- _Prompt_:
Reproduce the following records line for line, with nothing altered.

►

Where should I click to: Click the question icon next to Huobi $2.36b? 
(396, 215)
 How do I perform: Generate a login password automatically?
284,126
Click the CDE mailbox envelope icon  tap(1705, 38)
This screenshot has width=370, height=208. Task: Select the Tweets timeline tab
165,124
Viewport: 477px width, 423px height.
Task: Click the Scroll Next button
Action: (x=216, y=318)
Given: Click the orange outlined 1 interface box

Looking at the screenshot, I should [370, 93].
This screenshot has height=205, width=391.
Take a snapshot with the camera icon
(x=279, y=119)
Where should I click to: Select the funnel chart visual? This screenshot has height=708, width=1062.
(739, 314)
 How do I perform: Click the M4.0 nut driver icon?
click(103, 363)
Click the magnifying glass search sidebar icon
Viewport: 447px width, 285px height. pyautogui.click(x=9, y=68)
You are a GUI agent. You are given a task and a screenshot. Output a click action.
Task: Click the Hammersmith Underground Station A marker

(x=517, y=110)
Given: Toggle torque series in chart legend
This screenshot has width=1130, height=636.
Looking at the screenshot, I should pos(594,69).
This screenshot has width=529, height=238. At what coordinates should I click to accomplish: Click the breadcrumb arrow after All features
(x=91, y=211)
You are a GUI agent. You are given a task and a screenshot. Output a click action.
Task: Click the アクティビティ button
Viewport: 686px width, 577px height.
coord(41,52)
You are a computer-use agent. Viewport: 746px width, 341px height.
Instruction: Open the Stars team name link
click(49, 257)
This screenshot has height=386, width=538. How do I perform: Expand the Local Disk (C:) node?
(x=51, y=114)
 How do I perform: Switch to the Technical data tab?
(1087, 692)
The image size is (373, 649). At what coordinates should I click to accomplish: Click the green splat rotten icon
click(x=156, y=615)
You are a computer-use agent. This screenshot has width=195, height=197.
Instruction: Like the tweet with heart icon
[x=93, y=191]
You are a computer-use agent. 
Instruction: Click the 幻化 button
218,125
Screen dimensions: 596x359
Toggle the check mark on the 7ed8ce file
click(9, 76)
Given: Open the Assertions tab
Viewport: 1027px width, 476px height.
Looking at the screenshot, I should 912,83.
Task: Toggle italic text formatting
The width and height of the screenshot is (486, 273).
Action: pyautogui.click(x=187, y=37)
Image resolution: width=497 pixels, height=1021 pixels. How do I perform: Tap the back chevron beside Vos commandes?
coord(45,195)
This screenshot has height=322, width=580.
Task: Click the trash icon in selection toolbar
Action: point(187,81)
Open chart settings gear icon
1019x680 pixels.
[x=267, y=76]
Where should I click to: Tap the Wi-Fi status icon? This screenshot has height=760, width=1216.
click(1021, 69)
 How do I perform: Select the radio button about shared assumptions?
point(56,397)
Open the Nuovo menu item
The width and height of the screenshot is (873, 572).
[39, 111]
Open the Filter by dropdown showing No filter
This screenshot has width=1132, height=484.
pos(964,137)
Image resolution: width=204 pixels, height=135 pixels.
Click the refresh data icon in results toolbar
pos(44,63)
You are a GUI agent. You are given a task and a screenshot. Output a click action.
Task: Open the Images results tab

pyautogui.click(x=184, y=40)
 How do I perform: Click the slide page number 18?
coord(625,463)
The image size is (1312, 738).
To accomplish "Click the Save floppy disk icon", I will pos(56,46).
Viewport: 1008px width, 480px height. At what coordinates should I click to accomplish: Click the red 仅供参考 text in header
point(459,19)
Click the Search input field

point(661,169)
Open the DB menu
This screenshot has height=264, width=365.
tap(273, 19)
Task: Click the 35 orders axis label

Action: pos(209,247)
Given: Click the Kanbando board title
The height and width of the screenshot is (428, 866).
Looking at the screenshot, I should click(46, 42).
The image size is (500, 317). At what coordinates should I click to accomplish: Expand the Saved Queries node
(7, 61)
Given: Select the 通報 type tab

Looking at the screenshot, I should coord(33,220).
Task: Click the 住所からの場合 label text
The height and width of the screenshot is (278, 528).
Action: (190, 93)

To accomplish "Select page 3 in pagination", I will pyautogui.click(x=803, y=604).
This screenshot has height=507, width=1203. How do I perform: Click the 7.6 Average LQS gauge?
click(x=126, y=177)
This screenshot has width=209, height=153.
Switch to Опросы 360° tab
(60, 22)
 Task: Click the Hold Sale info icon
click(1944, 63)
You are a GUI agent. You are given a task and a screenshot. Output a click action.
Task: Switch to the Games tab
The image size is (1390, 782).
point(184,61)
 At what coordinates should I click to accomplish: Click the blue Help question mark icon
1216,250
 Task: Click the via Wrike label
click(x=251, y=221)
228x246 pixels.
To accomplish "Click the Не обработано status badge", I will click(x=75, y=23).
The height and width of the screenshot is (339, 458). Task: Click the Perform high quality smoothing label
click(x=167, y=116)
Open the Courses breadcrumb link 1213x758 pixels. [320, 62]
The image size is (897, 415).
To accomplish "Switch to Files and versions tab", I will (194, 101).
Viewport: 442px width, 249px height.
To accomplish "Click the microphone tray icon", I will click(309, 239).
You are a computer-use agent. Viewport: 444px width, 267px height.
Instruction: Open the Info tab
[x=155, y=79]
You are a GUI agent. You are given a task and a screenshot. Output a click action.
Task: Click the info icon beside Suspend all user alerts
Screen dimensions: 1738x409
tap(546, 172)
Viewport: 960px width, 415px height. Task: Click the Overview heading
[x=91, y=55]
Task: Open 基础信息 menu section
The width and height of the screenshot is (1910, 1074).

◄

- _Task answer_:
Where should I click to: Click the question icon next to Huobi $2.36b? 
(396, 215)
 How do I perform: Generate a login password automatically?
284,126
Click the CDE mailbox envelope icon  tap(1705, 38)
This screenshot has width=370, height=208. Task: Select the Tweets timeline tab
165,124
Viewport: 477px width, 423px height.
Task: Click the Scroll Next button
Action: (x=216, y=318)
Given: Click the orange outlined 1 interface box

Looking at the screenshot, I should [370, 93].
This screenshot has height=205, width=391.
Take a snapshot with the camera icon
(x=279, y=119)
Where should I click to: Select the funnel chart visual? This screenshot has height=708, width=1062.
(739, 314)
 How do I perform: Click the M4.0 nut driver icon?
click(103, 363)
Click the magnifying glass search sidebar icon
Viewport: 447px width, 285px height. pyautogui.click(x=9, y=68)
You are a GUI agent. You are given a task and a screenshot. Output a click action.
Task: Click the Hammersmith Underground Station A marker

(x=517, y=110)
Given: Toggle torque series in chart legend
This screenshot has width=1130, height=636.
Looking at the screenshot, I should pos(594,69).
This screenshot has width=529, height=238. At what coordinates should I click to accomplish: Click the breadcrumb arrow after All features
(x=91, y=211)
You are a GUI agent. You are given a task and a screenshot. Output a click action.
Task: Click the アクティビティ button
Viewport: 686px width, 577px height.
coord(41,52)
You are a computer-use agent. Viewport: 746px width, 341px height.
Instruction: Open the Stars team name link
click(49, 257)
This screenshot has height=386, width=538. How do I perform: Expand the Local Disk (C:) node?
(x=51, y=114)
 How do I perform: Switch to the Technical data tab?
(1087, 692)
The image size is (373, 649). At what coordinates should I click to accomplish: Click the green splat rotten icon
click(x=156, y=615)
You are a computer-use agent. This screenshot has width=195, height=197.
Instruction: Like the tweet with heart icon
[x=93, y=191]
You are a computer-use agent. 
Instruction: Click the 幻化 button
218,125
Screen dimensions: 596x359
Toggle the check mark on the 7ed8ce file
click(9, 76)
Given: Open the Assertions tab
Viewport: 1027px width, 476px height.
Looking at the screenshot, I should 912,83.
Task: Toggle italic text formatting
The width and height of the screenshot is (486, 273).
Action: pyautogui.click(x=187, y=37)
Image resolution: width=497 pixels, height=1021 pixels. How do I perform: Tap the back chevron beside Vos commandes?
coord(45,195)
This screenshot has height=322, width=580.
Task: Click the trash icon in selection toolbar
Action: point(187,81)
Open chart settings gear icon
1019x680 pixels.
[x=267, y=76]
Where should I click to: Tap the Wi-Fi status icon? This screenshot has height=760, width=1216.
click(1021, 69)
 How do I perform: Select the radio button about shared assumptions?
point(56,397)
Open the Nuovo menu item
The width and height of the screenshot is (873, 572).
[39, 111]
Open the Filter by dropdown showing No filter
This screenshot has width=1132, height=484.
pos(964,137)
Image resolution: width=204 pixels, height=135 pixels.
Click the refresh data icon in results toolbar
pos(44,63)
You are a GUI agent. You are given a task and a screenshot. Output a click action.
Task: Open the Images results tab

pyautogui.click(x=184, y=40)
 How do I perform: Click the slide page number 18?
coord(625,463)
The image size is (1312, 738).
To accomplish "Click the Save floppy disk icon", I will pos(56,46).
Viewport: 1008px width, 480px height. At what coordinates should I click to accomplish: Click the red 仅供参考 text in header
point(459,19)
Click the Search input field

point(661,169)
Open the DB menu
This screenshot has height=264, width=365.
tap(273, 19)
Task: Click the 35 orders axis label

Action: pos(209,247)
Given: Click the Kanbando board title
The height and width of the screenshot is (428, 866).
Looking at the screenshot, I should click(46, 42).
The image size is (500, 317). At what coordinates should I click to accomplish: Expand the Saved Queries node
(7, 61)
Given: Select the 通報 type tab

Looking at the screenshot, I should coord(33,220).
Task: Click the 住所からの場合 label text
The height and width of the screenshot is (278, 528).
Action: (190, 93)

To accomplish "Select page 3 in pagination", I will pyautogui.click(x=803, y=604).
This screenshot has height=507, width=1203. How do I perform: Click the 7.6 Average LQS gauge?
click(x=126, y=177)
This screenshot has width=209, height=153.
Switch to Опросы 360° tab
(60, 22)
 Task: Click the Hold Sale info icon
click(1944, 63)
You are a GUI agent. You are given a task and a screenshot. Output a click action.
Task: Switch to the Games tab
The image size is (1390, 782).
point(184,61)
 At what coordinates should I click to accomplish: Click the blue Help question mark icon
1216,250
 Task: Click the via Wrike label
click(x=251, y=221)
228x246 pixels.
To accomplish "Click the Не обработано status badge", I will click(x=75, y=23).
The height and width of the screenshot is (339, 458). Task: Click the Perform high quality smoothing label
click(x=167, y=116)
Open the Courses breadcrumb link 1213x758 pixels. [320, 62]
The image size is (897, 415).
To accomplish "Switch to Files and versions tab", I will (194, 101).
Viewport: 442px width, 249px height.
To accomplish "Click the microphone tray icon", I will click(309, 239).
You are a computer-use agent. Viewport: 444px width, 267px height.
Instruction: Open the Info tab
[x=155, y=79]
You are a GUI agent. You are given a task and a screenshot. Output a click action.
Task: Click the info icon beside Suspend all user alerts
Screen dimensions: 1738x409
tap(546, 172)
Viewport: 960px width, 415px height. Task: Click the Overview heading
[x=91, y=55]
Task: Open 基础信息 menu section
The width and height of the screenshot is (1910, 1074).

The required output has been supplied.